RECORDS SHOWN:
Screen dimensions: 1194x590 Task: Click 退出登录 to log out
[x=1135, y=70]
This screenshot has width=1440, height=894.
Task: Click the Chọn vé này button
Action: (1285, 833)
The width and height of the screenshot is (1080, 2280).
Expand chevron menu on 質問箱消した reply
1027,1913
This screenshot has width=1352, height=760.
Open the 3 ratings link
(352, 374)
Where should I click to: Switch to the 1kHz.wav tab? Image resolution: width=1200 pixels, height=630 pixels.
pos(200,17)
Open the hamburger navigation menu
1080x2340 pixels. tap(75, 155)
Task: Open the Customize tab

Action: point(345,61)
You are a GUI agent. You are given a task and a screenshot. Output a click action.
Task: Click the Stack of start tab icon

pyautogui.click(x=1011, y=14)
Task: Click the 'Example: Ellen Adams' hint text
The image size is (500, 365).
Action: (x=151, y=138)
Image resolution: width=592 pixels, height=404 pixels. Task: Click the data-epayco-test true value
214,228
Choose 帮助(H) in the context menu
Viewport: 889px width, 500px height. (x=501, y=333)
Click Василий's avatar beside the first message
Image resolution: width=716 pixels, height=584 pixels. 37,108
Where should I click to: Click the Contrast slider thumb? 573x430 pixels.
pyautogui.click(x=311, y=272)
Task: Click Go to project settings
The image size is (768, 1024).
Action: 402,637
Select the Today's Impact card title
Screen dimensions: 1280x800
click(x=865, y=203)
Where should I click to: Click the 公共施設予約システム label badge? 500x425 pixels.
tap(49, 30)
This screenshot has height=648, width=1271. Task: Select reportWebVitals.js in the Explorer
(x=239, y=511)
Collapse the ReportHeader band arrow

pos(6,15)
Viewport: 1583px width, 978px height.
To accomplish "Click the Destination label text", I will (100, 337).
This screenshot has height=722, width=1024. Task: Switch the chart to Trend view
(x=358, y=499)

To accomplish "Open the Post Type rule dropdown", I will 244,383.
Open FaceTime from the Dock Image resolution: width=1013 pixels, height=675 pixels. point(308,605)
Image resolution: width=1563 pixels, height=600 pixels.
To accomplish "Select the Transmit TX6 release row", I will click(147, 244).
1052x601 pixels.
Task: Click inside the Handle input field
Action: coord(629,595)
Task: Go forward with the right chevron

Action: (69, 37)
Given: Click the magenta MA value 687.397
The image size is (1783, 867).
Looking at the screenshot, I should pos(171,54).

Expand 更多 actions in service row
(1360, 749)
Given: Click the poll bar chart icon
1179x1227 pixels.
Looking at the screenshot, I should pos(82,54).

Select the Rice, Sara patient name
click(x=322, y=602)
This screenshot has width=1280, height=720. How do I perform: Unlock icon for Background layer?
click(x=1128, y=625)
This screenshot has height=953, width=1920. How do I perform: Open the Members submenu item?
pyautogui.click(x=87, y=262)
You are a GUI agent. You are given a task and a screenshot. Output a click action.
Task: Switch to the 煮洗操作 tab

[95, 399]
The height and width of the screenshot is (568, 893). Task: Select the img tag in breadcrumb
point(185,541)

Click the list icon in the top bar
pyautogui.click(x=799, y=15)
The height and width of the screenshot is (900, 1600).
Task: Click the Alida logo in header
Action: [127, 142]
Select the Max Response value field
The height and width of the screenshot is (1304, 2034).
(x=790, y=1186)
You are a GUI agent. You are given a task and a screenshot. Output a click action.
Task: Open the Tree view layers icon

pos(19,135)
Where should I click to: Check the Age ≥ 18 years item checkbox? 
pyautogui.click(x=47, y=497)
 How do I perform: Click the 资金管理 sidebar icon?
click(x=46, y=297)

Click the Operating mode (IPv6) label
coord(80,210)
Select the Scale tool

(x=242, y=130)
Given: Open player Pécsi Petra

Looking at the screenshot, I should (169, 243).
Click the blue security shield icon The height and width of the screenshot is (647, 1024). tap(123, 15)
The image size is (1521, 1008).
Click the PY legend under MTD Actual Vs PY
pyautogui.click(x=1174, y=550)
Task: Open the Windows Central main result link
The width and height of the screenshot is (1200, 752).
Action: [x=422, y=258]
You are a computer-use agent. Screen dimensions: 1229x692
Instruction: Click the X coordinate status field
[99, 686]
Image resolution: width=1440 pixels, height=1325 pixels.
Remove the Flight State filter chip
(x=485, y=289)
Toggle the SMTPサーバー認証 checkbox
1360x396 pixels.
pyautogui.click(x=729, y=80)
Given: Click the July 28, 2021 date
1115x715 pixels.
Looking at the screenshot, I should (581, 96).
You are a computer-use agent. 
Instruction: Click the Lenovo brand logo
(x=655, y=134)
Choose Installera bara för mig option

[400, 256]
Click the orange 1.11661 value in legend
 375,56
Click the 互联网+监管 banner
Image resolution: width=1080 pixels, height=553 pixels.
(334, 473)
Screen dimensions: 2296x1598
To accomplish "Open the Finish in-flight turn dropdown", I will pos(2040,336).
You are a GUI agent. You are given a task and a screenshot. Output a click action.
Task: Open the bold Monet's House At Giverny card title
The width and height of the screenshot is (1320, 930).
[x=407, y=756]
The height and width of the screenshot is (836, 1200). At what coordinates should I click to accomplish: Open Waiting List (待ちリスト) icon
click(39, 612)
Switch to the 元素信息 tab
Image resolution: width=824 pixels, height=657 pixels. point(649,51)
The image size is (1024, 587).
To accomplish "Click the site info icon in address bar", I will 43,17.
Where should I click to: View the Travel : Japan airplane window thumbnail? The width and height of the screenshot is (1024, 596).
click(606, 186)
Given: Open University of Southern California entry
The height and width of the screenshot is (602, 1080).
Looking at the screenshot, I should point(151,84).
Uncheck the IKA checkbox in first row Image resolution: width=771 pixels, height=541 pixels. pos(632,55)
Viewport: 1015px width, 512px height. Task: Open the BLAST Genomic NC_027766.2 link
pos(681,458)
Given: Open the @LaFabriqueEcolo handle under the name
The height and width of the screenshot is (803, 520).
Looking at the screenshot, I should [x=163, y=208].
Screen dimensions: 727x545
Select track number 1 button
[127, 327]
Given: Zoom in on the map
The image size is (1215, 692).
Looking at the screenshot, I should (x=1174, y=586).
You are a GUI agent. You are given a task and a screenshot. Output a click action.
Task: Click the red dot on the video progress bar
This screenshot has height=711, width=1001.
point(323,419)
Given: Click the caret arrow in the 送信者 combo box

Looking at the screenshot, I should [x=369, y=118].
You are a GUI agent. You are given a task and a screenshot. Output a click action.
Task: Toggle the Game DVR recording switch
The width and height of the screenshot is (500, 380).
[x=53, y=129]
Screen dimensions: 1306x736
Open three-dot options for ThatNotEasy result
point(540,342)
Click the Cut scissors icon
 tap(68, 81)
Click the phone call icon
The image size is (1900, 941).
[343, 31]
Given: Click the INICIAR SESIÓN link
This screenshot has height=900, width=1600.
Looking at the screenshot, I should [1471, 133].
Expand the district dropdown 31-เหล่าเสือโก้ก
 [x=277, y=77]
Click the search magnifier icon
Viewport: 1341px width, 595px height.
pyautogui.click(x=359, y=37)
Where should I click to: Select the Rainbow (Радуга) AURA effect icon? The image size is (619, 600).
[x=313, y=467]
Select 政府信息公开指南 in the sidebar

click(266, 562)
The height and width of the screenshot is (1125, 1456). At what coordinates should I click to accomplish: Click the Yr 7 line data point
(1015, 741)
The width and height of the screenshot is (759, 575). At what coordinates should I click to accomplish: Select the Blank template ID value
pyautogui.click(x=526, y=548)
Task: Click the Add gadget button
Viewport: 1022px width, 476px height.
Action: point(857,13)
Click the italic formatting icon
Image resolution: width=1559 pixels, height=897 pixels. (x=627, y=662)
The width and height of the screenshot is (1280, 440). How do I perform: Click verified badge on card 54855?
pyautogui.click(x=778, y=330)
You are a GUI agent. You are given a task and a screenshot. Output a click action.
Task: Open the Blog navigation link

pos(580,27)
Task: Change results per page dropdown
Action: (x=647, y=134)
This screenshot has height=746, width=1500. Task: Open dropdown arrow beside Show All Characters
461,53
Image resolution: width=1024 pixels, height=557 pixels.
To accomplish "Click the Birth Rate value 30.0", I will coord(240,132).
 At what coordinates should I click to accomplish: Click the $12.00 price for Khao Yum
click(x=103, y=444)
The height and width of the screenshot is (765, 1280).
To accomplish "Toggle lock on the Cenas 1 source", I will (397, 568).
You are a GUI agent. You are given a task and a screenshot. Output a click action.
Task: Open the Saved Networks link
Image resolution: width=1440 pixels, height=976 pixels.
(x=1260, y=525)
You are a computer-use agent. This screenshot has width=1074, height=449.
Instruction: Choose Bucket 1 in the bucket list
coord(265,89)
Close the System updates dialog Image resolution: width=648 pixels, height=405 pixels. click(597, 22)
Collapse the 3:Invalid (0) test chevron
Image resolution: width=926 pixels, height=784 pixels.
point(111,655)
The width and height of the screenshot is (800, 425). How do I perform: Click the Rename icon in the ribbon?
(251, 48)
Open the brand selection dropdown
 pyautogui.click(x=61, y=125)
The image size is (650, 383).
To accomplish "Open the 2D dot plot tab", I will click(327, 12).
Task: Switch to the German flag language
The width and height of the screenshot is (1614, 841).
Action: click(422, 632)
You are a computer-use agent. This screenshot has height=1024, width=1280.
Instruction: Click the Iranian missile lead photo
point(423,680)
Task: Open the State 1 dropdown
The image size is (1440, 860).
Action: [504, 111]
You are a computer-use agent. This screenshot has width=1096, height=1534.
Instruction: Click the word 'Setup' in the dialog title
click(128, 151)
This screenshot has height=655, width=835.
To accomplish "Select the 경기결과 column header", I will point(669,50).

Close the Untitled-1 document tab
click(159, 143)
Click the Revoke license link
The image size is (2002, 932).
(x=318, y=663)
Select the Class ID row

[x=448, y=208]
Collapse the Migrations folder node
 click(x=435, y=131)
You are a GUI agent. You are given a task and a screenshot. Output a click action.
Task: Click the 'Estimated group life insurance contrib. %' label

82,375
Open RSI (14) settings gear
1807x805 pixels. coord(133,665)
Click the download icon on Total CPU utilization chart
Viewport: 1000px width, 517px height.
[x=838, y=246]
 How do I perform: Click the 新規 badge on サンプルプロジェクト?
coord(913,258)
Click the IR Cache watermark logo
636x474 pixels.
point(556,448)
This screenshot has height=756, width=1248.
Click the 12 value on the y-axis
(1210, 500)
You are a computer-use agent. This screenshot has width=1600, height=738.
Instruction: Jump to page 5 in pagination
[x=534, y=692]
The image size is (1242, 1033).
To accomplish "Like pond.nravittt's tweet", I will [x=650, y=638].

WHAT IS REQUIRED:
Report each line above containing the string "Toggle".

EXPECTED ANSWER:
Toggle the SMTPサーバー認証 checkbox
Task: Toggle the Game DVR recording switch
To accomplish "Toggle lock on the Cenas 1 source", I will (397, 568).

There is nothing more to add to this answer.